There are 12 facilities in the three-county area. One received four out of five stars overall; six were awarded three of five; three received two of five stars; and two ranked at the bottom, with one of five stars.
"It's a really big deal for us," said Kim Kellams Ivie, administrator of the Golden Living Center-New Madrid, which earned four out of five stars. "It's the result of a lot of hard work and dedication on the part of our employees who are committed to working every day to improve our quality of care and patient experience."
The recently released five-star rating system scores the nation's 16,000 nursing homes. It gives an overall rating, in addition to ratings in three other areas: health inspections, nursing home staffing and quality measures. Only the top 10 percent of nursing homes were eligible to receive five stars.
Ivie said the reviews are nothing new. But the five-star rating system, and ability to compare up to three nursing homes, are.
However useful it may be, the online information should not replace any of the steps people currently go through when placing a loved one in a facility -- and a poor score shouldn't be the sole factor in pulling someone out of a lower-rated nursing home.

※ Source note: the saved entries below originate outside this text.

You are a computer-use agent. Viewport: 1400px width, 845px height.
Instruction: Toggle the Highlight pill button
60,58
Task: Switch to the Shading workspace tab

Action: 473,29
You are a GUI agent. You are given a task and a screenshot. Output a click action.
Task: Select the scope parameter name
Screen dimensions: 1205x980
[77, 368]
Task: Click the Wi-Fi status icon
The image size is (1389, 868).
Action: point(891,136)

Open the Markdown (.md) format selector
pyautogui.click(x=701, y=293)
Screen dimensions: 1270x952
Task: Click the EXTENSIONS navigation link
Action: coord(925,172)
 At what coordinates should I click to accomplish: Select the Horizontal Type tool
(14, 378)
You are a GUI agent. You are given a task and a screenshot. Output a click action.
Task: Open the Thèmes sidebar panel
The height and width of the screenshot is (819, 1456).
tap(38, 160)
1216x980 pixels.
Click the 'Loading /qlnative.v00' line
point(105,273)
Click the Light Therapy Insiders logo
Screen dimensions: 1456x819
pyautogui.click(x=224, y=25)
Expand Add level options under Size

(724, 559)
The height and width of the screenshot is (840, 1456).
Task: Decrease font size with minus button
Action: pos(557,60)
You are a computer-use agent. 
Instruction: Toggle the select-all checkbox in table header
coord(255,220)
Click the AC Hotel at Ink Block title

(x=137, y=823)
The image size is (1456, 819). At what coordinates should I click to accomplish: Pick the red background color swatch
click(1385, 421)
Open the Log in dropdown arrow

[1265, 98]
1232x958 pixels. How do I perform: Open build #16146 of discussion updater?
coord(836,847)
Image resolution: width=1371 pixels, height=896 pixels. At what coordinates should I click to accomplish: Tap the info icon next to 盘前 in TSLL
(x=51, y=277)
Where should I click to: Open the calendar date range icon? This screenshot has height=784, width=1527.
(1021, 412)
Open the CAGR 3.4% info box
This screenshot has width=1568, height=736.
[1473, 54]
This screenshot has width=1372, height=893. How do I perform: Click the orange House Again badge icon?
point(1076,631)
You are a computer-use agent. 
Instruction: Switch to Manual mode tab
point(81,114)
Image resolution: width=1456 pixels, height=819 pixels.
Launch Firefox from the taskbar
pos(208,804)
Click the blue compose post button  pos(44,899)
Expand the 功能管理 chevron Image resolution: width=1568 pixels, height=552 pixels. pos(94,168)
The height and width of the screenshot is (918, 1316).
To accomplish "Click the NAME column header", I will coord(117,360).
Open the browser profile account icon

"Use the information in the five-star program in conjunction with other tools, as well as visiting the facility, talking to the administration and staff," suggested Tracy Niekamp, program manager for licensing and certification with the Missouri Department of Health and Senior Services. "Rely on a lot of things -- you don't want to use just the five-star rating program in determining where to place your loved ones. It is to be used as a tool, but certainly not the singular tool."
And administrators had several suggestions of other research one can do.
"I think they need to visit the facility of their choice and others -- and look at what the building looks like, how friendly the staff are, what the residents look like and how the building smells," said Don Chance, administrator of Clearview Nursing Center in Sikeston. "And get references of families that have had services there -- get a first-hand experience of it."
"Nothing replaces you getting up and going directly into a home," agreed Ivie. "And nothing can replace the atmosphere you feel whenever you enter a facility. The bricks and mortar things sometimes are not nearly as important as knowing that someone will take good care of your loved ones."
Chance said that, after people have toured a facility, they should bring any questions or concerns to administration or staff in the building.
The Centers for Medicare and Medicaid also stresses in its information about the five-star rating it is not a substitute for visits or other research. "This system can give you important information, help you compare nursing homes by topics you considers most important, and help you think of questions to ask when you visit the nursing home," according to its Web page. Those areas are key purposes to the ratings.
Although consumer groups like the concept of the ratings system, there are some potential problems with the data. For instance, it may not be up-to-date.
Chance said the ratings for Clearview Nursing Center, which earned one of five stars, was gleaned from information as much as two years old.
"It doesn't really represent what's going on it this facility today," he said. For instance, in October the state found the facility to have minimal deficiencies with no actual harm, and those were cleared within an hour and a half on Dec. 17. "That was a good survey," said Chance.
Ivie also has some concerns with how the ratings were figured. "I could run a five-star facility for an entire year," she said. But in the snapshot of time during which the data is taken there could be a flu or other health problem going around among staff, which would in turn affect the staffing at the facility.
"Is it really fair to compare on this five-star rating for a look of actually just a 10-day or two week period?" Ivie said. "I think there are some exceptions to the rule."
Niekamp agreed. "I think you always have to look at the information in the context for which it is provided," she said. "There are a lot of changes that occur in a facility in three years."
Current information for facilities is available on the DHSS Web site, www.dhss.mo.gov, on the long term care page.
"You can get on there and actually see the statements of deficiency that are issued to particular facilities," she said. "You can see the actual citations and what the facility's plans of correction are."
And a strength of the system is that it will hold facilities more accountable and give an extra incentive to be the best. "I think it will help the other facilities to strive to improve their ratings," said Niekamp.
And with data in Nursing Home Compare being updated monthly, Ivie said, nursing homes have the ability to move up or down in the ratings, based on how their care evolves over time.
Ivie said no matter what, her No. 1 goal is taking care of patients. "That's the most important thing," she said. "There's nothing that's ever going to take away from me knowing that I take good care of people."
For more information, or to look up and compare area nursing home facilities, go to www.medicare.gov/NHCompare.
* Can the facility meet my or my loved one's needs?
*Does it have a current state license?
*Does it accept Medicare and/or Medicaid?
*What problems were identified during the last survey or inspection? (A copy of the home's last inspection should be posted or available in the home.)
*Are the residents treated with dignity?
*Is the home clean and odor free?
*Is there an ombudsman who visits regularly?
*Talk to residents and family members. What comments do they have?